1. **First, let's find the total mass of one galaxy in kilograms.**
* The problem tells us an average galaxy has $$10^{11}$$ solar masses.
* It also tells us one solar mass is $$2 \times 10^{30} \mathrm{kg}$$.
* So, the mass of one galaxy is $$10^{11} \times (2 \times 10^{30} \mathrm{kg}) = 2 \times 10^{(11+30)} \mathrm{kg} = 2 \times 10^{41} \mathrm{kg}$$. Wow, that's heavy!

2. **Next, let's figure out the volume of space that each galaxy "owns" or takes up.**
* The problem says galaxies are "evenly spaced, 2 Mpc apart." Imagine a big grid in space where each galaxy sits in the middle of its own cube. Since they're 2 Mpc apart, the side length of this cube would be 2 Mpc.
* We need to change Mpc (Megaparsecs) into meters because our final density should be in kg/m³.
* 1 parsec is about $$3.086 \times 10^{16} \mathrm{m}$$.
* 1 Megaparsec (Mpc) is $$1,000,000$$ parsecs, so $$1 \mathrm{Mpc} = 10^6 \times 3.086 \times 10^{16} \mathrm{m} = 3.086 \times 10^{22} \mathrm{m}$$.
* So, the side length of our galaxy's cube is $$2 \times 3.086 \times 10^{22} \mathrm{m} = 6.172 \times 10^{22} \mathrm{m}$$.
* To find the volume of a cube, we multiply the side length by itself three times (side x side x side).
* Volume = $$(6.172 \times 10^{22} \mathrm{m})^3 = (6.172)^3 \times (10^{22})^3 \mathrm{m}^3 \approx 235.27 \times 10^{66} \mathrm{m}^3$$.
* We can write that as $$2.3527 \times 10^{68} \mathrm{m}^3$$. That's a super-duper big volume!
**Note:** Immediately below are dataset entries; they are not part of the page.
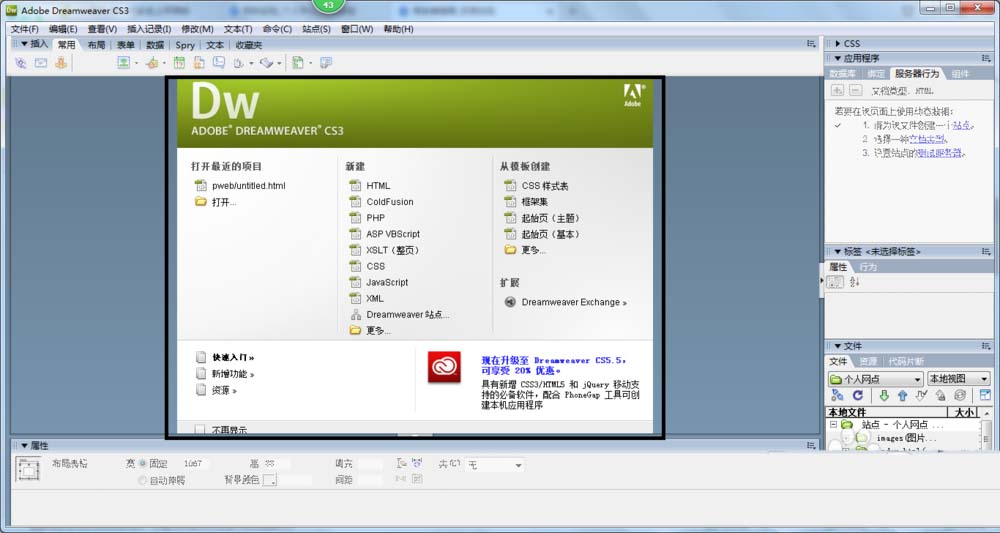Click the green Get Files arrow
Screen dimensions: 1000x533
pyautogui.click(x=883, y=396)
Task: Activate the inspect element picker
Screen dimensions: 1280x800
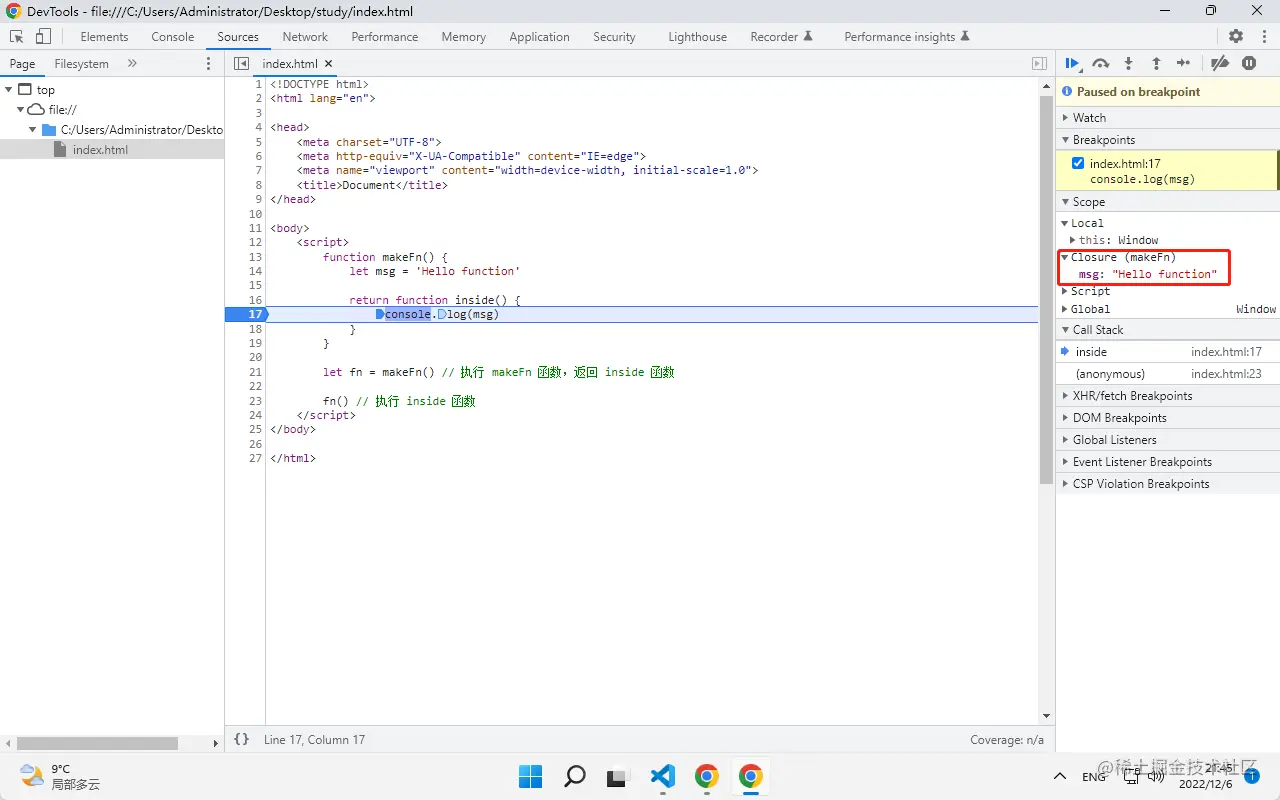Action: 17,36
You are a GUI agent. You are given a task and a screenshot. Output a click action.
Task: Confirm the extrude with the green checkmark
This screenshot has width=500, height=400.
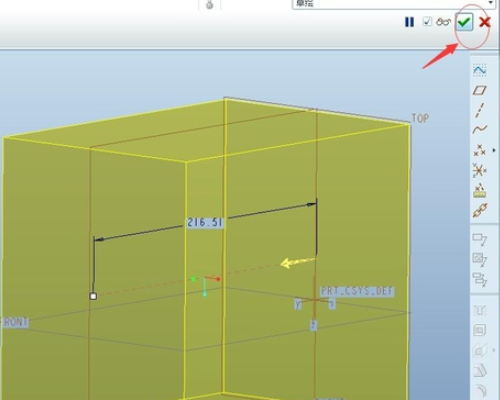tap(464, 22)
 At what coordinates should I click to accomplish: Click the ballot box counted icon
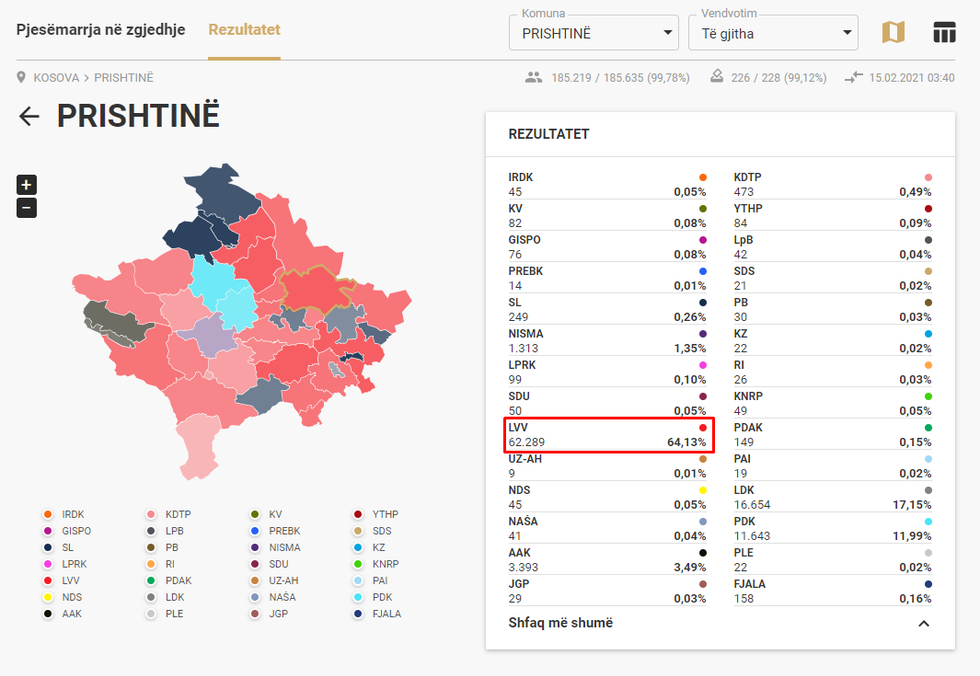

3. **Finally, let's calculate the average density.**
* Density is mass divided by volume.
* Density = $$(2 \times 10^{41} \mathrm{kg}) / (2.3527 \times 10^{68} \mathrm{m}^3)$$.
* Density = $$(2 / 2.3527) \times 10^{(41 - 68)} \mathrm{kg/m^3}$$.
* Density $$\approx 0.850 \times 10^{-27} \mathrm{kg/m^3}$$.
* To make it look nicer, we can write it as $$8.5 \times 10^{-28} \mathrm{kg/m^3}$$.

So, the average density of matter in the universe is really, really small! It means there's not a lot of stuff packed into each cubic meter of space.